* _Task brief_
Go through the data below and count every line that has the word "label". Return only the count.

[Source records]
-------------------------

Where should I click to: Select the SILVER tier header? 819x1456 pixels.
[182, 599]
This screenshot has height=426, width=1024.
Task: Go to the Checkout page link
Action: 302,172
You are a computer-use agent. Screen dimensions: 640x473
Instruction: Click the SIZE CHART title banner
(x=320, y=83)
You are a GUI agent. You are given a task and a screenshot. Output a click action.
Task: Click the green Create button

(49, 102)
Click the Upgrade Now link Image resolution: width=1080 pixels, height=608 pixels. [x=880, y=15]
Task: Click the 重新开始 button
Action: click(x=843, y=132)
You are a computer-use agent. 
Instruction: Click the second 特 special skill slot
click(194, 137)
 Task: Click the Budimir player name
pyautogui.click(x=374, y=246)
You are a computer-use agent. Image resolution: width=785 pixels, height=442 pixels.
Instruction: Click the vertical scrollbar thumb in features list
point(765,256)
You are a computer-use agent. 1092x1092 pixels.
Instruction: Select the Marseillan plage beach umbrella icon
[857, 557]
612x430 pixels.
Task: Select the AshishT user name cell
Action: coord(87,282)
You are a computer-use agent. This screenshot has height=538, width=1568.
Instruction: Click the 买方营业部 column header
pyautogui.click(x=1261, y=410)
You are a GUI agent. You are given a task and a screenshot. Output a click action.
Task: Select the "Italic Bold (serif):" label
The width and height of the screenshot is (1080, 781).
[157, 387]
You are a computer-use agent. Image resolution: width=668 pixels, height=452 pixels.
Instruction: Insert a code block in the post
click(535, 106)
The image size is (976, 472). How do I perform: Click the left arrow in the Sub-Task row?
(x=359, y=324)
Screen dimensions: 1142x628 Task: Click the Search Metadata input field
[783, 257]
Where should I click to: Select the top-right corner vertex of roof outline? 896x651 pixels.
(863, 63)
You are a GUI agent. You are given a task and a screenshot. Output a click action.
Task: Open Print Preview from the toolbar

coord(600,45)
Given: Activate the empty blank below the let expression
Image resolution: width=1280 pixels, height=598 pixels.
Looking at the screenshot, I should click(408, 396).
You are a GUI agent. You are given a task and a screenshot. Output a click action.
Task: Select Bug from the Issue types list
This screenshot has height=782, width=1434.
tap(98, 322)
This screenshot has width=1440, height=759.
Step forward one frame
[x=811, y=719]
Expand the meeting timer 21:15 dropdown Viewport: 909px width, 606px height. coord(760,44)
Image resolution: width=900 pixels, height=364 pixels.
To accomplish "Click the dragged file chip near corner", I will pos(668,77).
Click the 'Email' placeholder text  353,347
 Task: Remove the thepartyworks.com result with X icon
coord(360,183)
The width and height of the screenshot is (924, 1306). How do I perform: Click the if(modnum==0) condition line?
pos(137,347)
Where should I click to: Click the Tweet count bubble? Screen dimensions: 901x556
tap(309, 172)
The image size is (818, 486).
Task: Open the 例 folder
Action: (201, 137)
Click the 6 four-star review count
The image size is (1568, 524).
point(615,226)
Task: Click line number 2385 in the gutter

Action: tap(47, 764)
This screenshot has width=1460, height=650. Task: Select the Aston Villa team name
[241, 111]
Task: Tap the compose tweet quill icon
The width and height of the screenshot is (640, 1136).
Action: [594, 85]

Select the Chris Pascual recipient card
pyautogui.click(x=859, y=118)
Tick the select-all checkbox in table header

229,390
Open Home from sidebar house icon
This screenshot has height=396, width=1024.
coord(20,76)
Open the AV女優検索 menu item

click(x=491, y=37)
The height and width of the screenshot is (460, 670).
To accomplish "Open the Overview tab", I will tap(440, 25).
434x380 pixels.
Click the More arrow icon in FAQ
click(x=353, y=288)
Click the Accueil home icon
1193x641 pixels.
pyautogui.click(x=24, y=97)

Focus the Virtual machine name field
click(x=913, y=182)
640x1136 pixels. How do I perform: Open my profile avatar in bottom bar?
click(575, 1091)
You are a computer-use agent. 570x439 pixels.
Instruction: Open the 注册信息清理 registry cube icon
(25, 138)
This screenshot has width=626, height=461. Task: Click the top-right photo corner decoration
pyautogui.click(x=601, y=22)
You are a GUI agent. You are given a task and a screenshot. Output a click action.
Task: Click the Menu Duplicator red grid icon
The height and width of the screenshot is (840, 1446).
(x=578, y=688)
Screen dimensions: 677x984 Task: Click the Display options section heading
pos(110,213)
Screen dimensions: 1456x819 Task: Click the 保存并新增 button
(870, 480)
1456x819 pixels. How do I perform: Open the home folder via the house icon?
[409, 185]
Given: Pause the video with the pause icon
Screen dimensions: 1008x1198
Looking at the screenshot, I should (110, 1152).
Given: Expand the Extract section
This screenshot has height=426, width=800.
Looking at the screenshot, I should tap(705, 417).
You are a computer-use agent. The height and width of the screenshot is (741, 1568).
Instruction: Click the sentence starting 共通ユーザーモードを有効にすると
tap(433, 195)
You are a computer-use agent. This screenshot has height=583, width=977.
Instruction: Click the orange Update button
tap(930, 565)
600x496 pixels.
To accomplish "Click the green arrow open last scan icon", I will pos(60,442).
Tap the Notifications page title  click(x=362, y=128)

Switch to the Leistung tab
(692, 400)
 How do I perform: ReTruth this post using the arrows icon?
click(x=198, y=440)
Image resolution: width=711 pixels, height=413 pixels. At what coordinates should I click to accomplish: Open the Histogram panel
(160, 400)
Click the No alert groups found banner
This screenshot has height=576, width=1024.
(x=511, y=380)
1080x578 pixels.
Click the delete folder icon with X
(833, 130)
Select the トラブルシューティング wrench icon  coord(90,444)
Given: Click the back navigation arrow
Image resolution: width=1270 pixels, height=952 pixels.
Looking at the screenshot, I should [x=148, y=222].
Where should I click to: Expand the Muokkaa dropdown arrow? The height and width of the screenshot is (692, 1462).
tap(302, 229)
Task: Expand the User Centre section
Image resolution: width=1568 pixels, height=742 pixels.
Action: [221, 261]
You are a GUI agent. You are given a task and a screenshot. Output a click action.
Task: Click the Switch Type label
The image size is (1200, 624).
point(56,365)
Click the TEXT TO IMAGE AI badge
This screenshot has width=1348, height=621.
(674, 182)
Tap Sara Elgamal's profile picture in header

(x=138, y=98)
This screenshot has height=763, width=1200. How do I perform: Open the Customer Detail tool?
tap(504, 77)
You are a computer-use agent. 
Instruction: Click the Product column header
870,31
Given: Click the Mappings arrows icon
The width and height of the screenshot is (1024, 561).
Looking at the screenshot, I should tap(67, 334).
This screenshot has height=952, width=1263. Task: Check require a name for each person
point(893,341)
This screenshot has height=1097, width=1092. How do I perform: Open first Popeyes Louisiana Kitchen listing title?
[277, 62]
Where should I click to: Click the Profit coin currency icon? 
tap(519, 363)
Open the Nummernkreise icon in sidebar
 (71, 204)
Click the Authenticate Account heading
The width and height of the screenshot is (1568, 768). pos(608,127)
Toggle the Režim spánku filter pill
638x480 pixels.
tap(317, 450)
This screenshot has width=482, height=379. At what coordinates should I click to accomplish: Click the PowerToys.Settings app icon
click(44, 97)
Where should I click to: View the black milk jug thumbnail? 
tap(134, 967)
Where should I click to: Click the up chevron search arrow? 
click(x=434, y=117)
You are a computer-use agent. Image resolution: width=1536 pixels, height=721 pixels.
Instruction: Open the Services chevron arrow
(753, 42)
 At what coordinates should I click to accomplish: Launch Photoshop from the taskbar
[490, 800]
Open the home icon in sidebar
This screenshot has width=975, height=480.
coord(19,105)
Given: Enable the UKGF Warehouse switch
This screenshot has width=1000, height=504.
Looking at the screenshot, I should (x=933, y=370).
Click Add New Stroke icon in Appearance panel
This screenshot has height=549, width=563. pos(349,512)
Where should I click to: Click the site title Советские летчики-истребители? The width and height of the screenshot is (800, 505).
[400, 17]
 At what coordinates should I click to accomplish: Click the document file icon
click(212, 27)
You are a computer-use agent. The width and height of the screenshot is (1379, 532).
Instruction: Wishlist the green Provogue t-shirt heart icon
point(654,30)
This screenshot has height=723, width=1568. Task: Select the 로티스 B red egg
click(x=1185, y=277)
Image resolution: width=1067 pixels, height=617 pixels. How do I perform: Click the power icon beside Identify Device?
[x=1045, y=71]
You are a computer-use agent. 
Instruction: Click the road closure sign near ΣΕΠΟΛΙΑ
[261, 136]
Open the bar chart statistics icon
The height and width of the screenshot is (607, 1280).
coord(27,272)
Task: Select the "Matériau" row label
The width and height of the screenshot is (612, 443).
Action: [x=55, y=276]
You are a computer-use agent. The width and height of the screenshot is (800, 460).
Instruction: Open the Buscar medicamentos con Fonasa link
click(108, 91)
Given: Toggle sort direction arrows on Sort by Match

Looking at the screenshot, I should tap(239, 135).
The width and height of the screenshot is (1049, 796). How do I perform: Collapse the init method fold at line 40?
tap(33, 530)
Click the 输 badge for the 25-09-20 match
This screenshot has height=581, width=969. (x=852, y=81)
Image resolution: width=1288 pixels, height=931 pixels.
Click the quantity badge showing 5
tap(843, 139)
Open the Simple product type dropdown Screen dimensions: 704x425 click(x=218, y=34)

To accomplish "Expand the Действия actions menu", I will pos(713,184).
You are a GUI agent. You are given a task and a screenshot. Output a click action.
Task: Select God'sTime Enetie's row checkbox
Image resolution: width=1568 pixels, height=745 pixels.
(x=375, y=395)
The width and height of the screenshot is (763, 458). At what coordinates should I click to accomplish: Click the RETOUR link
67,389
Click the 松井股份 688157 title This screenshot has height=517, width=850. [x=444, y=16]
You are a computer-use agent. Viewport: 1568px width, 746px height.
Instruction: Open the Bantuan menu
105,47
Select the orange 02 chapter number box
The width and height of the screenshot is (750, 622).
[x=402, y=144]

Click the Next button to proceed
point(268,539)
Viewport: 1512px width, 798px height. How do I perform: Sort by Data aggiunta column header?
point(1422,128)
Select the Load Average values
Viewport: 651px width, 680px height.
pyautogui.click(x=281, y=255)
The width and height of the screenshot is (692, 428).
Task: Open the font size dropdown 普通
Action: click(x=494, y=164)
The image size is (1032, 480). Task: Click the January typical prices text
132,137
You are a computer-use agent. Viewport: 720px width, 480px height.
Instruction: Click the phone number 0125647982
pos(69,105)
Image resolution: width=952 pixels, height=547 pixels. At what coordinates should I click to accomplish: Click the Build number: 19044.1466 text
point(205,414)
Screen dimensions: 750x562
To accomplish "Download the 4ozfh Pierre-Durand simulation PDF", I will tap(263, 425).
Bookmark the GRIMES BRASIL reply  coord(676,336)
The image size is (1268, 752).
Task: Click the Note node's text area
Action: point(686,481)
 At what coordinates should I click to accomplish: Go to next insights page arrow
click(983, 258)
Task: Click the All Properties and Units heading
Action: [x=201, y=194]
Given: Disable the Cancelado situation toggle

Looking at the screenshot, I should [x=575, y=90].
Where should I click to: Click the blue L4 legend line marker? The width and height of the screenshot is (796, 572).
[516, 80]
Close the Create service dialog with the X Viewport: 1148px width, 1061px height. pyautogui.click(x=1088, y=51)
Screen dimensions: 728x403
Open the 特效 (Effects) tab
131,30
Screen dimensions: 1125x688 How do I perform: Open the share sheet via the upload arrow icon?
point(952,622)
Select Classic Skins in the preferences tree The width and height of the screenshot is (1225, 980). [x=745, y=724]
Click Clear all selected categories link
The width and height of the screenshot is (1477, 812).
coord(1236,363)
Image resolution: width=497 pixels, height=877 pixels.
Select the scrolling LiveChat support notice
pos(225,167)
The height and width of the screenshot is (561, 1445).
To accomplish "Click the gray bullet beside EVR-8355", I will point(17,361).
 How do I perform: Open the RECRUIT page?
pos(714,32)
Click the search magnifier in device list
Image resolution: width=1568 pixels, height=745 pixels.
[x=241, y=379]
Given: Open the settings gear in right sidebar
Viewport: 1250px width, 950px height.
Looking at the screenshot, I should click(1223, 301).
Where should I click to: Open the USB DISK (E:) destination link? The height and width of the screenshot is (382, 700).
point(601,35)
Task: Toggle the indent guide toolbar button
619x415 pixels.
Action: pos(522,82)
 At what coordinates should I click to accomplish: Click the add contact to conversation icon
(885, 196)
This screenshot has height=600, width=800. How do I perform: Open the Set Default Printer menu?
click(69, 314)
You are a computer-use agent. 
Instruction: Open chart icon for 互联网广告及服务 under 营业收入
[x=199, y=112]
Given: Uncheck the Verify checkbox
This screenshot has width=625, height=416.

-------------------------

* _Solution to the exercise_
3